Because you were there, you know the wider story- the blisters on your feet, the tiredness and hunger, the row you had with your partner a few minutes before. Also, all those other dimensions- the smell of the place, the sounds in the liquid air.

But interestingly, when you come to think back on this experience in the years to come, the amazing thing is that your entry into the memory will be shaped by this photograph- it will be a telescopic frame that distorts the reality towards the exhibit you were creating.

You, on a good day…

Sure, this reveals us (particularly if like me you make yourself an exhibit on the internet) as rather vain, rather shallow, rather foolish. We are making a meal of what is ubiquitous.

But more than this I wonder whether we are missing out somehow. If every event has to be recorded and digitally validated on some kind of external hard drive version of who we are then what might this be doing to us?

Do we lose some dimensions of experience?

Does it distance us from ourselves and each other?

I remember a conversation on a small island last year. We were there to get away from all the electronic noise and retreat, seeking silence, community and the voice of God. Conversation turned to the camera. Most of us had one- one us had 4. I suggested that given that we were seeking to immerse ourselves in nature, potentially the camera could be a distraction, a barrier between us and the place of retreat.

I remember getting quite a strong reaction. People fiercely defended the camera as means of looking more deeply, as a tool to aid spirituality, not to get in the way.

Which it may be. Because these things are never simple and straightforward. It is not either/or, it is both/and.

There is an undeniable vanity in recording your life through photography and writing as I am doing here. It is our connection with significance, however minimal and fleeting that this might be in this age of information overload.

But there are other reasons too- and (unsurprisingly) I feel that these are valid, even if we have to acknowledge the contradiction. I write to allow me to think deeply, to live vulnerably and to seek out God in the small things and the unlikely places.

I am away next weekend to another small island with some of my friends. Can I really leave behind the camera?

Perhaps I will take it, and leave it in the bag for one day.

One step at a time after all…

Another storm…



Ripping and rending

Bending then breaking

Scuttling and guttering

Litterbugs whirling

Hold fast to the railing-

Here comes the storm


Slates start their scissoring

Lifting and sliding

Chimney pots clinging

Open mouth howling

Insurance claims pending-

Here comes the storm


Foaming and crashing

Spray plume tongue lashing

White horses raging

Anchors are scraping

The shore all white teething-

Here comes the storm


Sirens nee-nawing

Some cars aquaplaning

Power lines sparking

Snaking and falling

Gadgets are dying-

Here comes the storm





The one that got me…

I live in a beautiful place. Check out the lovely Visit Cowal site here if you do not believe me.

It is something I often take for granted (for which I ask forgiveness) but at other times, it hits me between the eyes. Today there is a storm raging in from the Atlantic, and the sea is being whipped into froth and spray- despite our relatively sheltered location.

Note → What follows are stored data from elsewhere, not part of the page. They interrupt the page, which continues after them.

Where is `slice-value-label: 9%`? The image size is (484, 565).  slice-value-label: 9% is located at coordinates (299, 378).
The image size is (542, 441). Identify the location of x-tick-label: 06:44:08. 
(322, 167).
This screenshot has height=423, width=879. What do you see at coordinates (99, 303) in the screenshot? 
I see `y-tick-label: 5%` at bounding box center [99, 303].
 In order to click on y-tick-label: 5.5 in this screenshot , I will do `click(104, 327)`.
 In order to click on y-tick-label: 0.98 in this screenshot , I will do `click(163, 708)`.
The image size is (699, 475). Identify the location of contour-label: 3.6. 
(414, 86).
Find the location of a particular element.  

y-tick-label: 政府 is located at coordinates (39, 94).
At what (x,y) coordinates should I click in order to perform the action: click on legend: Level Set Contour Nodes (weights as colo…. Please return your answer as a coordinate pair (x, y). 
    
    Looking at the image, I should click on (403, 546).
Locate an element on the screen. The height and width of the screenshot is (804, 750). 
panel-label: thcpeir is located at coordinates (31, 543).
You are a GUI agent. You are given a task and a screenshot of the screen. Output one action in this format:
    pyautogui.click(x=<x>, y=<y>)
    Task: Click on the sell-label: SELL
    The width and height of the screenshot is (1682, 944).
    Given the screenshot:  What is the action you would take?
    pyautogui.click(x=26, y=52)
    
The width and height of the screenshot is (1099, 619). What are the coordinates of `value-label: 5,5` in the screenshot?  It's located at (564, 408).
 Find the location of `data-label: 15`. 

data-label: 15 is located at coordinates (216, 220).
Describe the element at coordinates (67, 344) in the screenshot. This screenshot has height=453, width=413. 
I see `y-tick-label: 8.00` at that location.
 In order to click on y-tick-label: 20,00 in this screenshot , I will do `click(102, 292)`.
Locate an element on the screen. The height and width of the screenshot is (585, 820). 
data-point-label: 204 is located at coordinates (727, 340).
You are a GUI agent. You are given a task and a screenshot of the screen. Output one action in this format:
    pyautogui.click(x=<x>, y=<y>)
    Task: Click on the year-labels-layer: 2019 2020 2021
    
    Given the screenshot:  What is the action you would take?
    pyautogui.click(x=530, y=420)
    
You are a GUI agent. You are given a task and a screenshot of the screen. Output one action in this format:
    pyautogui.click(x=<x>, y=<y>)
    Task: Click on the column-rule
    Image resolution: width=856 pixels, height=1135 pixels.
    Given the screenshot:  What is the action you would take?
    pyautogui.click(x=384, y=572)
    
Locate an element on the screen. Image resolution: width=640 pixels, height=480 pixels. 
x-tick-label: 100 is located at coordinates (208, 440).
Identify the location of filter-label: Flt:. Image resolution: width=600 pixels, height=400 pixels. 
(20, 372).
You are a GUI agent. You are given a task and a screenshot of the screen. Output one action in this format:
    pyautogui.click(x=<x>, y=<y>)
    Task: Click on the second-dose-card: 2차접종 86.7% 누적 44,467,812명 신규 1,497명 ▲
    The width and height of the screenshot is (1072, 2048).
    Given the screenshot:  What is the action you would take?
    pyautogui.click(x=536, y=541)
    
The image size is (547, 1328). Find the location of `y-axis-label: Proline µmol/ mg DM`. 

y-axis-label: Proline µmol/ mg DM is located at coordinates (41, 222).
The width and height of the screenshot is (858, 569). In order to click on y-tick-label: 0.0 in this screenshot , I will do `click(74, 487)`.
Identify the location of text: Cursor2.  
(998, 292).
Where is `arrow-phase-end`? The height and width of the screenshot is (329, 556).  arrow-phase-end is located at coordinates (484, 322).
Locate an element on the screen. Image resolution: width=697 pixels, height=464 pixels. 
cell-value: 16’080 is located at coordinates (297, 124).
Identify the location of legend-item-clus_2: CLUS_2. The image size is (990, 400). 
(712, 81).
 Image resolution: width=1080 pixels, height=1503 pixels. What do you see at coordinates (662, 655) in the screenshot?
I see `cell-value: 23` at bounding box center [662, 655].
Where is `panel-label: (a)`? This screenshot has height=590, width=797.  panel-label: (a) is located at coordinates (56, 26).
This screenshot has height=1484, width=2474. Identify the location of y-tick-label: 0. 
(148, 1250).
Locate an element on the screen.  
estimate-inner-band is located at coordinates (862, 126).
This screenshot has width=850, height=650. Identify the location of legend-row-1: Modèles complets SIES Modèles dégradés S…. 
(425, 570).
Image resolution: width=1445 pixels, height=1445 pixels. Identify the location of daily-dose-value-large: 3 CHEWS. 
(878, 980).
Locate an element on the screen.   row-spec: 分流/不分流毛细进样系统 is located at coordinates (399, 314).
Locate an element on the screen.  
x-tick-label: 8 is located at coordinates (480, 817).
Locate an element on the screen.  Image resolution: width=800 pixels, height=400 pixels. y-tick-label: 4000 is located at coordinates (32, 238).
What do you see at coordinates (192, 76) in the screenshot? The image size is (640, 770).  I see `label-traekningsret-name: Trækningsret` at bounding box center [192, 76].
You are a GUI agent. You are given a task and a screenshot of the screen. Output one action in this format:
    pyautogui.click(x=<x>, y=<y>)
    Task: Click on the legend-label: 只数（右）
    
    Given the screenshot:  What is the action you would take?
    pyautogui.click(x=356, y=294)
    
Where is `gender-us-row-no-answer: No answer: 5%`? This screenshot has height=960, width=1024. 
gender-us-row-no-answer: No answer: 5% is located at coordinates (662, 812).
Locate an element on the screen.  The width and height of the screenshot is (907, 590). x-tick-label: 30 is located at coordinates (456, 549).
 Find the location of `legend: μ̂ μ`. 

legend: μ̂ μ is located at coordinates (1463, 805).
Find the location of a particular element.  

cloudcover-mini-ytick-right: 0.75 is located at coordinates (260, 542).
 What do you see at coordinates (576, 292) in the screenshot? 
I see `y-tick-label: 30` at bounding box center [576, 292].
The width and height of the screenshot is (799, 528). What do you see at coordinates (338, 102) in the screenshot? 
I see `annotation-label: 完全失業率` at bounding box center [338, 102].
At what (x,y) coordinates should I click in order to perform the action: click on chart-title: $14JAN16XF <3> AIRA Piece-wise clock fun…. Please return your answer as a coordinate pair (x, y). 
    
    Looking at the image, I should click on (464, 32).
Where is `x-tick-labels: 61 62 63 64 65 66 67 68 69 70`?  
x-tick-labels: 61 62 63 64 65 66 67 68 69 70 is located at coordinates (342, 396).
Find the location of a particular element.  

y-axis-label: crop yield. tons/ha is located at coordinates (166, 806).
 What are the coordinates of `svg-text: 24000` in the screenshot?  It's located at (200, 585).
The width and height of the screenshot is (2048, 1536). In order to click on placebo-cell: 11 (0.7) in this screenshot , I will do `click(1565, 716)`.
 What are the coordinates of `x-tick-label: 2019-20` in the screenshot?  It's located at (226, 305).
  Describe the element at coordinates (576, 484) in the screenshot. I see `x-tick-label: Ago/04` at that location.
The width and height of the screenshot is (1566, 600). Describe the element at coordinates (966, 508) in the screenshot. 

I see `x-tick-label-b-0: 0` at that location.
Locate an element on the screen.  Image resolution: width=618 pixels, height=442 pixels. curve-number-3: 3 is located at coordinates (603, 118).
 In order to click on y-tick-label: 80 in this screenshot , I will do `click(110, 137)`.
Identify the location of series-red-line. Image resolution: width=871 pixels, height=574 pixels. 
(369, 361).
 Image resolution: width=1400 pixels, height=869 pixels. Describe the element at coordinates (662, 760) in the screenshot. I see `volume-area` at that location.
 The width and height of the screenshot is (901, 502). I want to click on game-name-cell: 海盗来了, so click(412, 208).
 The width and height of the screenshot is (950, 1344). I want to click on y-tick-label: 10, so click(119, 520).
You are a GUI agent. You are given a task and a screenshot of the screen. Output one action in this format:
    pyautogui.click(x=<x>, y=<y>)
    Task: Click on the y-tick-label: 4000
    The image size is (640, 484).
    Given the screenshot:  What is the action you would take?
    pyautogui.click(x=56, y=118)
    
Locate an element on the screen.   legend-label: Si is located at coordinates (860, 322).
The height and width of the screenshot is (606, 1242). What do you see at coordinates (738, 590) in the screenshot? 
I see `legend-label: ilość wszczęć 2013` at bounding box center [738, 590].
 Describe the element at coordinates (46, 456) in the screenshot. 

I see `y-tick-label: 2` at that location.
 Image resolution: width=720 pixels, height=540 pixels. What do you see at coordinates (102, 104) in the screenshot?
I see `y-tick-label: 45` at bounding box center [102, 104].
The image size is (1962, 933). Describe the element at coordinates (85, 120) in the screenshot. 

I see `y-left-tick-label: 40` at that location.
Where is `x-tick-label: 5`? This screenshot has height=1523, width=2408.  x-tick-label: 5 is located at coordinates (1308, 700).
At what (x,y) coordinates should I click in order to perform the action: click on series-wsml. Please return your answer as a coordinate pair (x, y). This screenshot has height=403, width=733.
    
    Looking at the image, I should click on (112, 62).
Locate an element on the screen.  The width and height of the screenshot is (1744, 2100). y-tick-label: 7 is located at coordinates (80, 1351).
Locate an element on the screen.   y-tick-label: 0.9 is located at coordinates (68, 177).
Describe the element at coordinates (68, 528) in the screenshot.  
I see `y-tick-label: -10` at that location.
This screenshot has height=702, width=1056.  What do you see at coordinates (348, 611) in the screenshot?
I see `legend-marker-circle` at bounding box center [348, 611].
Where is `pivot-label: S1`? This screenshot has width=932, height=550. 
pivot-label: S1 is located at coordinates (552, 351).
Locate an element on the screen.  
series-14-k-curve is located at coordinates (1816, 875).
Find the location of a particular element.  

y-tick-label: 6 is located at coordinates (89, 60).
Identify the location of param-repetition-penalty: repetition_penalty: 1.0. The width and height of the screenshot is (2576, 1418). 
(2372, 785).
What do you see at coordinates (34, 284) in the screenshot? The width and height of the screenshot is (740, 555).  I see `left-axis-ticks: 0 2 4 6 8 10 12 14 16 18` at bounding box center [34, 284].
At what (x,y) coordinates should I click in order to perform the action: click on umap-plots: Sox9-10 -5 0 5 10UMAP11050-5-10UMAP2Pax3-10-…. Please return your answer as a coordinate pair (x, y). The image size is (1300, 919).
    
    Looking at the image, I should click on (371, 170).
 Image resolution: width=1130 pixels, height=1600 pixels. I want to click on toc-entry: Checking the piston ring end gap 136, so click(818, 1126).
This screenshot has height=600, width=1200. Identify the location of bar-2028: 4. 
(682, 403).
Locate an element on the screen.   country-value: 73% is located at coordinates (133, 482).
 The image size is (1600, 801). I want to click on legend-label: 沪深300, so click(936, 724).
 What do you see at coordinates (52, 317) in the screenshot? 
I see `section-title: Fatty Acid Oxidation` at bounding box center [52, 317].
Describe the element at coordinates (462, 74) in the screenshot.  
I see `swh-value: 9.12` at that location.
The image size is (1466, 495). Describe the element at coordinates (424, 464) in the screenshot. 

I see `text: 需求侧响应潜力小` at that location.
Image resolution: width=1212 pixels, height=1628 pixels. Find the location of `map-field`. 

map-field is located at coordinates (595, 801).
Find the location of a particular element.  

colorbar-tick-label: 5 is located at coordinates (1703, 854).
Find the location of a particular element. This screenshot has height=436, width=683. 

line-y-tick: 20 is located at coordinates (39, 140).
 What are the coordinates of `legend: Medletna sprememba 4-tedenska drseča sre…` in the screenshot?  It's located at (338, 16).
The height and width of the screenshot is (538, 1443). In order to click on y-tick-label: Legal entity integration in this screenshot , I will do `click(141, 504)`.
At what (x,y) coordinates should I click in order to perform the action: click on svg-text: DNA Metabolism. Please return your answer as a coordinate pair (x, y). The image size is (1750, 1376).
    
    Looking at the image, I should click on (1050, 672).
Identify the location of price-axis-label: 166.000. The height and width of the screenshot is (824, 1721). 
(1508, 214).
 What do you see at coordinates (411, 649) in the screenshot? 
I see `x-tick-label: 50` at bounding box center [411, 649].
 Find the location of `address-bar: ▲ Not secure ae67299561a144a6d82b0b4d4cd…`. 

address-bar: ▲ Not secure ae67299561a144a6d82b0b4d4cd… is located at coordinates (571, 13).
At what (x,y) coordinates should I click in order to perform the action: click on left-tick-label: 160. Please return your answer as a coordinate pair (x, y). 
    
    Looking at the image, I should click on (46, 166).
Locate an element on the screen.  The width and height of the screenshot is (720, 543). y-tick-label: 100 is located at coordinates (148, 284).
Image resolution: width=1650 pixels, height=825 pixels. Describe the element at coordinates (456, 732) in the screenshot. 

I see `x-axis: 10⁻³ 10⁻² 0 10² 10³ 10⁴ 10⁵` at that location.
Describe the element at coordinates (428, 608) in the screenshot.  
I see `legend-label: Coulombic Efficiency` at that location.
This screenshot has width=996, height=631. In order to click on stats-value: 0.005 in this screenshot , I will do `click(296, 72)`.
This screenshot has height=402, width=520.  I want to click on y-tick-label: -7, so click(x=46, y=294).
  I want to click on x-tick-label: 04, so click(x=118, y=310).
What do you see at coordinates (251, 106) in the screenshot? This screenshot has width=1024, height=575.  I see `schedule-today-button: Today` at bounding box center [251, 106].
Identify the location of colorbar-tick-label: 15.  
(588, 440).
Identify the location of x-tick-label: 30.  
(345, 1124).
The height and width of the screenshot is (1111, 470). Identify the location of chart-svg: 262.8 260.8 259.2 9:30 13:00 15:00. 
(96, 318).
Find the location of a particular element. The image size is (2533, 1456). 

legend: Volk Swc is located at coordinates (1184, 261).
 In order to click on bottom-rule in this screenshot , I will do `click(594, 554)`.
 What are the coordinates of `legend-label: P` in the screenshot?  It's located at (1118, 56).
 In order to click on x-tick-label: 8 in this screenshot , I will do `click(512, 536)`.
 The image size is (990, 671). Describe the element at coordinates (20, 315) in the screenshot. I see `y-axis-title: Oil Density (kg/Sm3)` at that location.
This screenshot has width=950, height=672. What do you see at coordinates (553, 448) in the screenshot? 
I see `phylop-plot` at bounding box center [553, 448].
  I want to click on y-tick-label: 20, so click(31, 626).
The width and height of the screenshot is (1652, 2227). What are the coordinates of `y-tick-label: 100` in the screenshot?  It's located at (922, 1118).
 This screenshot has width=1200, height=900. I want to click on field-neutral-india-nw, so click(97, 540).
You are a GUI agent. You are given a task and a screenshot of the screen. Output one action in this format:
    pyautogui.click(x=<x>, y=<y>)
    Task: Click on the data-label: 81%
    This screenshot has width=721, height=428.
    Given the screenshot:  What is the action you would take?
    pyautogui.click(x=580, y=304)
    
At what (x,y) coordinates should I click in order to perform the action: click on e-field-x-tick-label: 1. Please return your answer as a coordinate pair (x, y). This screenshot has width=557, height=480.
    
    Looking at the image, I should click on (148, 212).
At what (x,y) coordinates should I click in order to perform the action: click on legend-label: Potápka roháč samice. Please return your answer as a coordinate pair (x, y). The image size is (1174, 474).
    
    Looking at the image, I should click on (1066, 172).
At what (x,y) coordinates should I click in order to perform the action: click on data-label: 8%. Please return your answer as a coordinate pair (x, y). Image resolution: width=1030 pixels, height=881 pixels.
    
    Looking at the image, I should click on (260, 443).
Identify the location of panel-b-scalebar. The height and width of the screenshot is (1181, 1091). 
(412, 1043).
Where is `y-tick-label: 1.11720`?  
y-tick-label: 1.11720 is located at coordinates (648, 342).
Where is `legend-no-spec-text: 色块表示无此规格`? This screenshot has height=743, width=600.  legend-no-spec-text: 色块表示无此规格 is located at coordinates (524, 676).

The exuberant power of it is exhilarating, but also a little frightening.

Of course, the camera comes out at times like this.

Except this time, I wandered a little close to the surf, and suddenly found myself wet above the knees.

Oh deary me, I said.

This was the one that got me-


A few photos from the last week.

More rain here- missed another cricket match- due to be played at the wonderful Mount Stewart house on Bute. Whoever thought that cricket could be played in a West of Scotland climate?

A climate dominated of course, by the sea.

This ship sailed past our house the other day- like a ghost of memory. It is a training ship, the Stavros- which Emily is hoping to get a chance to sail on next year.

Forward a little, from the age of the square rigger to the age of the steam puffer- the ubiquitous water lorry of the Inner Hebrides until around the middle of the last century. Another ghost, seen here passing through the Kyles of Bute-

The sea has been cruel this week too. The storms roll in from the Atlantic. Who would be a sailor?